> [EXERCISE] Update the entries from the start up to and including the line containing "Action: point(234,117)" by replacing "departure" with "arrival", leaving everything else unchanged. Give back only those lines.

> [SUPPLIED DATA]

++++++++++

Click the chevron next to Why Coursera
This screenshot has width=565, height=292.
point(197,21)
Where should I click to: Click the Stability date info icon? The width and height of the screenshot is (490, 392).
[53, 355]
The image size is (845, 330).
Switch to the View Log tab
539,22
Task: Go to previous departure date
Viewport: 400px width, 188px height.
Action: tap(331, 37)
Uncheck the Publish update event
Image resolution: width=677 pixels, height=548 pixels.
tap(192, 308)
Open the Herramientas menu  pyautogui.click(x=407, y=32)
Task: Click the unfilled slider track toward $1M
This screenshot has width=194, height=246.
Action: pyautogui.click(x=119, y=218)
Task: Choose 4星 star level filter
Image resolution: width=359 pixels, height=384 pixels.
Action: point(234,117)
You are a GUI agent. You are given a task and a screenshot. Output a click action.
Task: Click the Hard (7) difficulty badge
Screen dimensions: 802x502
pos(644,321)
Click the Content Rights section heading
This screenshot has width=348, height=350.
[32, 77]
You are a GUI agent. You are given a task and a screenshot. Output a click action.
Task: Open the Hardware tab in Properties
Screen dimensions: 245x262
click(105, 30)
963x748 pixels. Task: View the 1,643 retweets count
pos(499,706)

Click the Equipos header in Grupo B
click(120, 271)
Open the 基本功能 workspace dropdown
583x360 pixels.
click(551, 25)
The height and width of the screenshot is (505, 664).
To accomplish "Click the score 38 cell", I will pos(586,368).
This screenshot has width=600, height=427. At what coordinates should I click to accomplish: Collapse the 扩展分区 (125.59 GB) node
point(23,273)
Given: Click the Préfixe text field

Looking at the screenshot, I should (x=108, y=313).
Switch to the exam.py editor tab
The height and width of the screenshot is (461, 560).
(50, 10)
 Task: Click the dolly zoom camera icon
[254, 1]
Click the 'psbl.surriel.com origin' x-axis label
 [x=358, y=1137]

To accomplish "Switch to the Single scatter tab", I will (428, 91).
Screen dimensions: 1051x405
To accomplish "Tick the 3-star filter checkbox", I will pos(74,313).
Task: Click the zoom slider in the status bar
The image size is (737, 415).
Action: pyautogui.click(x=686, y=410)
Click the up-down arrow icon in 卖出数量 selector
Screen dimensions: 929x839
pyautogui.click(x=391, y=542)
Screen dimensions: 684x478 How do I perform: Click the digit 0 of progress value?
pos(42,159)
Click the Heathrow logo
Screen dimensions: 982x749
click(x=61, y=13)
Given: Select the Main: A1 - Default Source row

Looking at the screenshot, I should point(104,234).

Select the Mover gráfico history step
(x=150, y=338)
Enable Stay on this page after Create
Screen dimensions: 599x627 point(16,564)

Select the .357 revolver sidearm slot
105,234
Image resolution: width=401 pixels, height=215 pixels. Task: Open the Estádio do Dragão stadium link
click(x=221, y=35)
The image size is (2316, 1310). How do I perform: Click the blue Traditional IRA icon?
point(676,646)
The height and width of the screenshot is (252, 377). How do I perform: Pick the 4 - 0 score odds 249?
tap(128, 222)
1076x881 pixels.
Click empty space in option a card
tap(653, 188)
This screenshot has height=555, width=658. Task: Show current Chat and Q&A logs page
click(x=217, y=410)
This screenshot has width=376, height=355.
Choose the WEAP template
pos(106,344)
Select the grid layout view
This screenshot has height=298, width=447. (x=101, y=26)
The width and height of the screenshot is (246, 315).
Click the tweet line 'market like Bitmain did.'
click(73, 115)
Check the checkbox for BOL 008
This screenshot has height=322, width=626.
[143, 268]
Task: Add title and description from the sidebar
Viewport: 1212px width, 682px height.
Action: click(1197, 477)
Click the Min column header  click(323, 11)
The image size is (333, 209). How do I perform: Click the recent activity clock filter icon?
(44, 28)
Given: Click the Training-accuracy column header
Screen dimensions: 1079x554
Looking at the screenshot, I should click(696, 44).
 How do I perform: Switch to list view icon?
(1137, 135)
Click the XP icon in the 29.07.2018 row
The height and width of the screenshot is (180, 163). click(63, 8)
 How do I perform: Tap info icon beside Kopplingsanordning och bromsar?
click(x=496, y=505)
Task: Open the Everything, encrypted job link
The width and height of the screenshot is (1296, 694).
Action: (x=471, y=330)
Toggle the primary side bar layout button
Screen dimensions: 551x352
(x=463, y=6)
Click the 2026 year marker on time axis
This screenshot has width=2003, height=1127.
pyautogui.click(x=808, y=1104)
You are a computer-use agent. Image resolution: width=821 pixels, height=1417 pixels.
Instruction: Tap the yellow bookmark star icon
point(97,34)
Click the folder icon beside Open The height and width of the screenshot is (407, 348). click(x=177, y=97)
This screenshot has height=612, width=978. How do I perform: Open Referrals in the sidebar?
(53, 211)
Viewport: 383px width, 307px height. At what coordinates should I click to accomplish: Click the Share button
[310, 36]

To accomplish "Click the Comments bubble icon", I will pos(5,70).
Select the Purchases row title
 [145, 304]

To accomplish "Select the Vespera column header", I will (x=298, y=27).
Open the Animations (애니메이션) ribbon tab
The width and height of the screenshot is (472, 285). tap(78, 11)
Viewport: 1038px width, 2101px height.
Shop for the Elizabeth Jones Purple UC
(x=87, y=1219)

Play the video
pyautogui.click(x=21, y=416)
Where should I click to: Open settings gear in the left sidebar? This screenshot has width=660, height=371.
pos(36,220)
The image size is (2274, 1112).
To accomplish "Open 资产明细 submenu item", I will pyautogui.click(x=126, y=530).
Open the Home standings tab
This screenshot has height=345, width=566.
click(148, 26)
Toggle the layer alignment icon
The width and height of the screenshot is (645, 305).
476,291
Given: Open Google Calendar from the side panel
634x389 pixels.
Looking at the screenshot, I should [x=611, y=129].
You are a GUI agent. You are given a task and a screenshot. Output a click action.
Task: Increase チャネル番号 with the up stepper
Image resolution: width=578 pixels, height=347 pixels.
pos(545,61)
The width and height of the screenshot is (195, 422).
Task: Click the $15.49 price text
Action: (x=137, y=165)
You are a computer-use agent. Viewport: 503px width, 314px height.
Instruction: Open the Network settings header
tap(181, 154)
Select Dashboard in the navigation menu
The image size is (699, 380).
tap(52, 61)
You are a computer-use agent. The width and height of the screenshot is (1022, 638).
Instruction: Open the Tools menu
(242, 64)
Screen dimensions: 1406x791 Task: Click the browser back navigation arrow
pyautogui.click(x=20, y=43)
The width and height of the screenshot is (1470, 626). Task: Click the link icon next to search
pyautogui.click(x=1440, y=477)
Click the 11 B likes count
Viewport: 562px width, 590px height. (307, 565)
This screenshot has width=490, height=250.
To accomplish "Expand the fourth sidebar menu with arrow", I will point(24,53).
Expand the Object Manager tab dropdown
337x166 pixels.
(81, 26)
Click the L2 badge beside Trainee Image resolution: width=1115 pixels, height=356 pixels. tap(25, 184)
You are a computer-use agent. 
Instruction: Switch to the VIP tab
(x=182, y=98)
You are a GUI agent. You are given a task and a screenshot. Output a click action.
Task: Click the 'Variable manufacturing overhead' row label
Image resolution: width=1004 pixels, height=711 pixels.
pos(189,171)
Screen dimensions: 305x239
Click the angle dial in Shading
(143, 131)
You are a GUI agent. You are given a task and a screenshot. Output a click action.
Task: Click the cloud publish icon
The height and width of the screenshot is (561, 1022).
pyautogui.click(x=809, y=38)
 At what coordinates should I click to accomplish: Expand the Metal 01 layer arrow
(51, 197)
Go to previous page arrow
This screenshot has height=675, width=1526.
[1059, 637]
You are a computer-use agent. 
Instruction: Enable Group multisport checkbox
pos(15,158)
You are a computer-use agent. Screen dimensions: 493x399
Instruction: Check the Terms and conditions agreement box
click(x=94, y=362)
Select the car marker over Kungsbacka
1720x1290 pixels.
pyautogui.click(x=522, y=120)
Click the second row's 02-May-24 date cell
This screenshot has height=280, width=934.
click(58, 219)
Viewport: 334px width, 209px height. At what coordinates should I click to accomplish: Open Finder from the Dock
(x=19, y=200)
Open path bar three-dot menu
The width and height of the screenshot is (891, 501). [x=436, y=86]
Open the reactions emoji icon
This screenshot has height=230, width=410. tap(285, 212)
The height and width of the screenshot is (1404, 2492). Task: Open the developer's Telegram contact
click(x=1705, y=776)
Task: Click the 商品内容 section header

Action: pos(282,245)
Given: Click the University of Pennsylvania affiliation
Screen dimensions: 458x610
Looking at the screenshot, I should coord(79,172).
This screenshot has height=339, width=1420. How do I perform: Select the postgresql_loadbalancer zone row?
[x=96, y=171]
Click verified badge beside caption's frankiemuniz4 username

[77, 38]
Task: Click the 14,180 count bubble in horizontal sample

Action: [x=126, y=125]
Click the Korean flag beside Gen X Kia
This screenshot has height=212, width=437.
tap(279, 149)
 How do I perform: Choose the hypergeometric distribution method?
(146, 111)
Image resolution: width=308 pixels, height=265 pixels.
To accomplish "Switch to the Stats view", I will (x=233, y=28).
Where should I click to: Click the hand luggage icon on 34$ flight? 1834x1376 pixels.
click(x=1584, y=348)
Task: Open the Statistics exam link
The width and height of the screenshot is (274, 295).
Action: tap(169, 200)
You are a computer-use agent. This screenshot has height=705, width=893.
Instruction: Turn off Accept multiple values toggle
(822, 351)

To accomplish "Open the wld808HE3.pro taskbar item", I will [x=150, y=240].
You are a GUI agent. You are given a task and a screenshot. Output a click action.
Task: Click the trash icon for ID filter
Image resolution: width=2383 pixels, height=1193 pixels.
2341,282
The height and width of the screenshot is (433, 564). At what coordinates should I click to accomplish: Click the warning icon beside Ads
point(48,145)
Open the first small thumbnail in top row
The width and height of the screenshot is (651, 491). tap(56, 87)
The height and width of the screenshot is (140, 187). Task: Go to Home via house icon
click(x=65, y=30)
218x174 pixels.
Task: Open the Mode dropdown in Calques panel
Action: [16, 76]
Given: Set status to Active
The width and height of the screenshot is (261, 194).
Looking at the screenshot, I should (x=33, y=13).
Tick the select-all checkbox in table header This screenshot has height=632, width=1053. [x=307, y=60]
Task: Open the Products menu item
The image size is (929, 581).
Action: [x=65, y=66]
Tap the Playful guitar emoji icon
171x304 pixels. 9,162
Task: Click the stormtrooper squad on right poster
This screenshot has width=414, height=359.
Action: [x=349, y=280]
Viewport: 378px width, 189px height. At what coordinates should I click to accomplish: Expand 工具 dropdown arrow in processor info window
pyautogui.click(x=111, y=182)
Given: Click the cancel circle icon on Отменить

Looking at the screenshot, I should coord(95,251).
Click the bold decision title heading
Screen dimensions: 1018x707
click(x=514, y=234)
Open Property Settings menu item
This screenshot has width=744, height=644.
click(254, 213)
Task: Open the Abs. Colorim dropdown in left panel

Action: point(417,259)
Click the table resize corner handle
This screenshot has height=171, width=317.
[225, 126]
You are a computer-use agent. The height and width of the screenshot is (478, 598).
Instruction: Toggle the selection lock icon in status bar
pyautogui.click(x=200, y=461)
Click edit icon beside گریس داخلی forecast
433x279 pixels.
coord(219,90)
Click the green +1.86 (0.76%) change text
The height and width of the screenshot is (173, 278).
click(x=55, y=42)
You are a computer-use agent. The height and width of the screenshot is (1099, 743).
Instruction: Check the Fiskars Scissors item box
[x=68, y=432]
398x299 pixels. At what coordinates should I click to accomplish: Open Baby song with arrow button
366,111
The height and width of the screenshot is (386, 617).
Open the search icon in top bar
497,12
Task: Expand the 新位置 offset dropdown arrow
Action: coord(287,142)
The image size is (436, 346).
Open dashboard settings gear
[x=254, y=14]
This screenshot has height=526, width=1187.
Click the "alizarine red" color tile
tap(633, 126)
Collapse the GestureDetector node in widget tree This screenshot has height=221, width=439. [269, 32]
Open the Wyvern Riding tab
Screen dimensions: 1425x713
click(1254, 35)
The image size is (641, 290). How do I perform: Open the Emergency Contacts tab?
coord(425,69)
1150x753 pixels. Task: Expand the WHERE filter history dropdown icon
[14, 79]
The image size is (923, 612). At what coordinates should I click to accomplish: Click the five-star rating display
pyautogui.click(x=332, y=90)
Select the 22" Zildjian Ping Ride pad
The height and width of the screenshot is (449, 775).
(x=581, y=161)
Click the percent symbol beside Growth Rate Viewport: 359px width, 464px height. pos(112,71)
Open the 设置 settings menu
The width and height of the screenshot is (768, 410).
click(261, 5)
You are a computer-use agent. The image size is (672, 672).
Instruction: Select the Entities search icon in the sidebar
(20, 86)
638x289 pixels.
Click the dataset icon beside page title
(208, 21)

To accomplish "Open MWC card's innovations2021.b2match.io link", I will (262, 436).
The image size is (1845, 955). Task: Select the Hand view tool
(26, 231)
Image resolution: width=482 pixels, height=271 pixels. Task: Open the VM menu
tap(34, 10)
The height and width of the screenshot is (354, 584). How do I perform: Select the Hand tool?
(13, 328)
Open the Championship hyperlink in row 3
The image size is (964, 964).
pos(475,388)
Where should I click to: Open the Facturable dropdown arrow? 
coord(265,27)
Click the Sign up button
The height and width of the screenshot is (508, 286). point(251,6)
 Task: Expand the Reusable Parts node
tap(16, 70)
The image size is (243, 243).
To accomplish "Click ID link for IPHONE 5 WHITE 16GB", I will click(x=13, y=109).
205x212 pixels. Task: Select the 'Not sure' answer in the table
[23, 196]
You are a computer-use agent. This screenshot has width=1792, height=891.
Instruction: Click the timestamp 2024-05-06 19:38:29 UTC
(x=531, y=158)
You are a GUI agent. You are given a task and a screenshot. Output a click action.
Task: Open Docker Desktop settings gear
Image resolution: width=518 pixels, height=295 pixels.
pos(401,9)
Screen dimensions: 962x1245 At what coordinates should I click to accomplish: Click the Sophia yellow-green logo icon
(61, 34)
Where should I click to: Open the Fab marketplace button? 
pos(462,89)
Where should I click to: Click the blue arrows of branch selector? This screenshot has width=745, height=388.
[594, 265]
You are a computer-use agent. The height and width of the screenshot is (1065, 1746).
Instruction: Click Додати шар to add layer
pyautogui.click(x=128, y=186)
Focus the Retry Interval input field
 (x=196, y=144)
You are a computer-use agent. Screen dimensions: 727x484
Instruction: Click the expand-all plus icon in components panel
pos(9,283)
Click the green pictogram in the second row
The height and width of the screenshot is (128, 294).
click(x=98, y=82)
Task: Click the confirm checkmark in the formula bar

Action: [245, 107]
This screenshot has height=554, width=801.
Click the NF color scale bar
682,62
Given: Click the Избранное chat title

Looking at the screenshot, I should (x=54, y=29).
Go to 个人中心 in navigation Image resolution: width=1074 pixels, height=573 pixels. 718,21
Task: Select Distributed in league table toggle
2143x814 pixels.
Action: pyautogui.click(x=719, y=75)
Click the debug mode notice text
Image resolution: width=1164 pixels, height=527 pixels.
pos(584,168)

++++++++++

> [ANSWER FOR THIS EXERCISE]
Click the chevron next to Why Coursera
This screenshot has width=565, height=292.
point(197,21)
Where should I click to: Click the Stability date info icon? The width and height of the screenshot is (490, 392).
[53, 355]
The image size is (845, 330).
Switch to the View Log tab
539,22
Task: Go to previous arrival date
Viewport: 400px width, 188px height.
Action: tap(331, 37)
Uncheck the Publish update event
Image resolution: width=677 pixels, height=548 pixels.
tap(192, 308)
Open the Herramientas menu  pyautogui.click(x=407, y=32)
Task: Click the unfilled slider track toward $1M
This screenshot has width=194, height=246.
Action: pyautogui.click(x=119, y=218)
Task: Choose 4星 star level filter
Image resolution: width=359 pixels, height=384 pixels.
Action: point(234,117)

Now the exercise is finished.